### Work item
Write the data out again in full, with no departure from the original.

### Information given

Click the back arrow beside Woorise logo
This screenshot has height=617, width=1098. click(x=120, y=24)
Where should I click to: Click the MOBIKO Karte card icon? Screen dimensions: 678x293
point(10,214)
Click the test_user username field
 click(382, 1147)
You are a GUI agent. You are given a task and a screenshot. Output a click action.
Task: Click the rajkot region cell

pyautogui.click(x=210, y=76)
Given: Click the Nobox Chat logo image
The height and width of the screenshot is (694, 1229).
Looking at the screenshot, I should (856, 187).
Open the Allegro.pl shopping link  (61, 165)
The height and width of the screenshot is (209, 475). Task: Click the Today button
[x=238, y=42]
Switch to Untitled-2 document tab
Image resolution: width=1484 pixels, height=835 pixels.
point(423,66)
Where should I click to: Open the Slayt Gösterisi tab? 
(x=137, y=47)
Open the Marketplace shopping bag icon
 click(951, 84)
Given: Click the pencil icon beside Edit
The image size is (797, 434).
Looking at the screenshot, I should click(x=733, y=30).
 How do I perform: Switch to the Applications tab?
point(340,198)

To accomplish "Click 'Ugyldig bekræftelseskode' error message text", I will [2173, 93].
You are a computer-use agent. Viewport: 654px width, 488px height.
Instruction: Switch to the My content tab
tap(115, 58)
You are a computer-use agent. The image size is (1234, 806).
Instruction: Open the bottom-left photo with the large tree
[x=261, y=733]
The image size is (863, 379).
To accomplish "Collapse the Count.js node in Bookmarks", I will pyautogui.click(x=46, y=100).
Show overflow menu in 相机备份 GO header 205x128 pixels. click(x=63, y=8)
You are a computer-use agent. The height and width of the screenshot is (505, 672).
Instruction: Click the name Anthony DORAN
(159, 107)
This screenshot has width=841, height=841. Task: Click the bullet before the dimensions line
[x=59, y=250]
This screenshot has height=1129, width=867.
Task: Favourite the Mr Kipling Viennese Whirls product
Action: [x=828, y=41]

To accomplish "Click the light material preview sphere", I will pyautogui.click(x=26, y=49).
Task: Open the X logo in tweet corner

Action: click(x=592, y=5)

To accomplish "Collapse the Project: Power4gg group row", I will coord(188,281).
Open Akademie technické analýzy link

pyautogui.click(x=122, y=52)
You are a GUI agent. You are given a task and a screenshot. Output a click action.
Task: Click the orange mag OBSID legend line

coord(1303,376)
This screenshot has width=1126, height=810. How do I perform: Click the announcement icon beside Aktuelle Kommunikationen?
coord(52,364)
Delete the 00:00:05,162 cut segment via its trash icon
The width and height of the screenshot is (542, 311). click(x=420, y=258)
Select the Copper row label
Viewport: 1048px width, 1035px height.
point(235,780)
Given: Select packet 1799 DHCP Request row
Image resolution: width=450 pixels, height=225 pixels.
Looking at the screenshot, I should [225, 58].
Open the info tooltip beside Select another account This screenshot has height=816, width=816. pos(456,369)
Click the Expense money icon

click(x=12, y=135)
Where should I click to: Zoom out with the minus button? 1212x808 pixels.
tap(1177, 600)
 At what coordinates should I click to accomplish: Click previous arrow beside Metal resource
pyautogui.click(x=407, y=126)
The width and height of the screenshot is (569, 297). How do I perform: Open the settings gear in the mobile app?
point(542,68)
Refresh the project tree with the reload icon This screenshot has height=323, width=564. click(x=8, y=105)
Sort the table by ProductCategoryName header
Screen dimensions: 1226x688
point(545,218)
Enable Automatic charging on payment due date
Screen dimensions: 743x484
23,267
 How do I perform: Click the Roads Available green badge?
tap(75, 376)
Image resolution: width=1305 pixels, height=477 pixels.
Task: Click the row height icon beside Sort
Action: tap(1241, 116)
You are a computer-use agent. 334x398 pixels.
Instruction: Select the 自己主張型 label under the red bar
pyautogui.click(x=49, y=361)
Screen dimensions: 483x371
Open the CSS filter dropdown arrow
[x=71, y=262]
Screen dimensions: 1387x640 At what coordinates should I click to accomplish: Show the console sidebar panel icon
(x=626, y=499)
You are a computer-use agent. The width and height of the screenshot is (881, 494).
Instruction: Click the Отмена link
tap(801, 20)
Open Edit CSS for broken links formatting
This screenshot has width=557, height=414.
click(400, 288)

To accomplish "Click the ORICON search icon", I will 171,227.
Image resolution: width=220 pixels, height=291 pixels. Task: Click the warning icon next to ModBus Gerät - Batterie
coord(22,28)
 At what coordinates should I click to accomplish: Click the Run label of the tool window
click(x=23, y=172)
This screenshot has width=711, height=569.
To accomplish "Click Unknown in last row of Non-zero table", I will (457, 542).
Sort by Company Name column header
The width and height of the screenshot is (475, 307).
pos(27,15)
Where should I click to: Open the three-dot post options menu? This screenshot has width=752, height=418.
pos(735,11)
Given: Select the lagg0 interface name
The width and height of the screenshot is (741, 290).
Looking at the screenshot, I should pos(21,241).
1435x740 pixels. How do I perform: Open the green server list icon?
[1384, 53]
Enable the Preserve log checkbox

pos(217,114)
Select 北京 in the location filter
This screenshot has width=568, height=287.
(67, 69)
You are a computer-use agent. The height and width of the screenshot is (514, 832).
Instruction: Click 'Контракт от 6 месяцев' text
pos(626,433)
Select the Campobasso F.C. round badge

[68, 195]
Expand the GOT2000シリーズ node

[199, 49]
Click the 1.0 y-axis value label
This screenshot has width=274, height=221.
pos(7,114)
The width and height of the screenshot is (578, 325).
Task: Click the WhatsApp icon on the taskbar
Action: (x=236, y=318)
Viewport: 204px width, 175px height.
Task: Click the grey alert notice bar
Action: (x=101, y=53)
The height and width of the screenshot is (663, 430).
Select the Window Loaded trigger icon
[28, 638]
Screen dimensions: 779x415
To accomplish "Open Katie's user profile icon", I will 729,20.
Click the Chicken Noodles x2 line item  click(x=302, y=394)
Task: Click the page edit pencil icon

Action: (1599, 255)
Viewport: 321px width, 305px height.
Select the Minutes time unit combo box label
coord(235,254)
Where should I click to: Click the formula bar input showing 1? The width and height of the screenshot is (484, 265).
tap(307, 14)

### Finished exercise
Click the back arrow beside Woorise logo
This screenshot has height=617, width=1098. click(x=120, y=24)
Where should I click to: Click the MOBIKO Karte card icon? Screen dimensions: 678x293
point(10,214)
Click the test_user username field
 click(382, 1147)
You are a GUI agent. You are given a task and a screenshot. Output a click action.
Task: Click the rajkot region cell

pyautogui.click(x=210, y=76)
Given: Click the Nobox Chat logo image
The height and width of the screenshot is (694, 1229).
Looking at the screenshot, I should (856, 187).
Open the Allegro.pl shopping link  (61, 165)
The height and width of the screenshot is (209, 475). Task: Click the Today button
[x=238, y=42]
Switch to Untitled-2 document tab
Image resolution: width=1484 pixels, height=835 pixels.
point(423,66)
Where should I click to: Open the Slayt Gösterisi tab? 
(x=137, y=47)
Open the Marketplace shopping bag icon
 click(951, 84)
Given: Click the pencil icon beside Edit
The image size is (797, 434).
Looking at the screenshot, I should click(x=733, y=30).
 How do I perform: Switch to the Applications tab?
point(340,198)

To accomplish "Click 'Ugyldig bekræftelseskode' error message text", I will [2173, 93].
You are a computer-use agent. Viewport: 654px width, 488px height.
Instruction: Switch to the My content tab
tap(115, 58)
You are a computer-use agent. The image size is (1234, 806).
Instruction: Open the bottom-left photo with the large tree
[x=261, y=733]
The image size is (863, 379).
To accomplish "Collapse the Count.js node in Bookmarks", I will pyautogui.click(x=46, y=100).
Show overflow menu in 相机备份 GO header 205x128 pixels. click(x=63, y=8)
You are a computer-use agent. The height and width of the screenshot is (505, 672).
Instruction: Click the name Anthony DORAN
(159, 107)
This screenshot has width=841, height=841. Task: Click the bullet before the dimensions line
[x=59, y=250]
This screenshot has height=1129, width=867.
Task: Favourite the Mr Kipling Viennese Whirls product
Action: [x=828, y=41]

To accomplish "Click the light material preview sphere", I will pyautogui.click(x=26, y=49).
Task: Open the X logo in tweet corner

Action: click(x=592, y=5)

To accomplish "Collapse the Project: Power4gg group row", I will coord(188,281).
Open Akademie technické analýzy link

pyautogui.click(x=122, y=52)
You are a GUI agent. You are given a task and a screenshot. Output a click action.
Task: Click the orange mag OBSID legend line

coord(1303,376)
This screenshot has width=1126, height=810. How do I perform: Click the announcement icon beside Aktuelle Kommunikationen?
coord(52,364)
Delete the 00:00:05,162 cut segment via its trash icon
The width and height of the screenshot is (542, 311). click(x=420, y=258)
Select the Copper row label
Viewport: 1048px width, 1035px height.
point(235,780)
Given: Select packet 1799 DHCP Request row
Image resolution: width=450 pixels, height=225 pixels.
Looking at the screenshot, I should [225, 58].
Open the info tooltip beside Select another account This screenshot has height=816, width=816. pos(456,369)
Click the Expense money icon

click(x=12, y=135)
Where should I click to: Zoom out with the minus button? 1212x808 pixels.
tap(1177, 600)
 At what coordinates should I click to accomplish: Click previous arrow beside Metal resource
pyautogui.click(x=407, y=126)
The width and height of the screenshot is (569, 297). How do I perform: Open the settings gear in the mobile app?
point(542,68)
Refresh the project tree with the reload icon This screenshot has height=323, width=564. click(x=8, y=105)
Sort the table by ProductCategoryName header
Screen dimensions: 1226x688
point(545,218)
Enable Automatic charging on payment due date
Screen dimensions: 743x484
23,267
 How do I perform: Click the Roads Available green badge?
tap(75, 376)
Image resolution: width=1305 pixels, height=477 pixels.
Task: Click the row height icon beside Sort
Action: tap(1241, 116)
You are a computer-use agent. 334x398 pixels.
Instruction: Select the 自己主張型 label under the red bar
pyautogui.click(x=49, y=361)
Screen dimensions: 483x371
Open the CSS filter dropdown arrow
[x=71, y=262]
Screen dimensions: 1387x640 At what coordinates should I click to accomplish: Show the console sidebar panel icon
(x=626, y=499)
You are a computer-use agent. The width and height of the screenshot is (881, 494).
Instruction: Click the Отмена link
tap(801, 20)
Open Edit CSS for broken links formatting
This screenshot has width=557, height=414.
click(400, 288)

To accomplish "Click the ORICON search icon", I will 171,227.
Image resolution: width=220 pixels, height=291 pixels. Task: Click the warning icon next to ModBus Gerät - Batterie
coord(22,28)
 At what coordinates should I click to accomplish: Click the Run label of the tool window
click(x=23, y=172)
This screenshot has width=711, height=569.
To accomplish "Click Unknown in last row of Non-zero table", I will (457, 542).
Sort by Company Name column header
The width and height of the screenshot is (475, 307).
pos(27,15)
Where should I click to: Open the three-dot post options menu? This screenshot has width=752, height=418.
pos(735,11)
Given: Select the lagg0 interface name
The width and height of the screenshot is (741, 290).
Looking at the screenshot, I should pos(21,241).
1435x740 pixels. How do I perform: Open the green server list icon?
[1384, 53]
Enable the Preserve log checkbox

pos(217,114)
Select 北京 in the location filter
This screenshot has width=568, height=287.
(67, 69)
You are a computer-use agent. The height and width of the screenshot is (514, 832).
Instruction: Click 'Контракт от 6 месяцев' text
pos(626,433)
Select the Campobasso F.C. round badge

[68, 195]
Expand the GOT2000シリーズ node

[199, 49]
Click the 1.0 y-axis value label
This screenshot has width=274, height=221.
pos(7,114)
The width and height of the screenshot is (578, 325).
Task: Click the WhatsApp icon on the taskbar
Action: (x=236, y=318)
Viewport: 204px width, 175px height.
Task: Click the grey alert notice bar
Action: (x=101, y=53)
The height and width of the screenshot is (663, 430).
Select the Window Loaded trigger icon
[28, 638]
Screen dimensions: 779x415
To accomplish "Open Katie's user profile icon", I will 729,20.
Click the Chicken Noodles x2 line item  click(x=302, y=394)
Task: Click the page edit pencil icon

Action: (1599, 255)
Viewport: 321px width, 305px height.
Select the Minutes time unit combo box label
coord(235,254)
Where should I click to: Click the formula bar input showing 1? The width and height of the screenshot is (484, 265).
tap(307, 14)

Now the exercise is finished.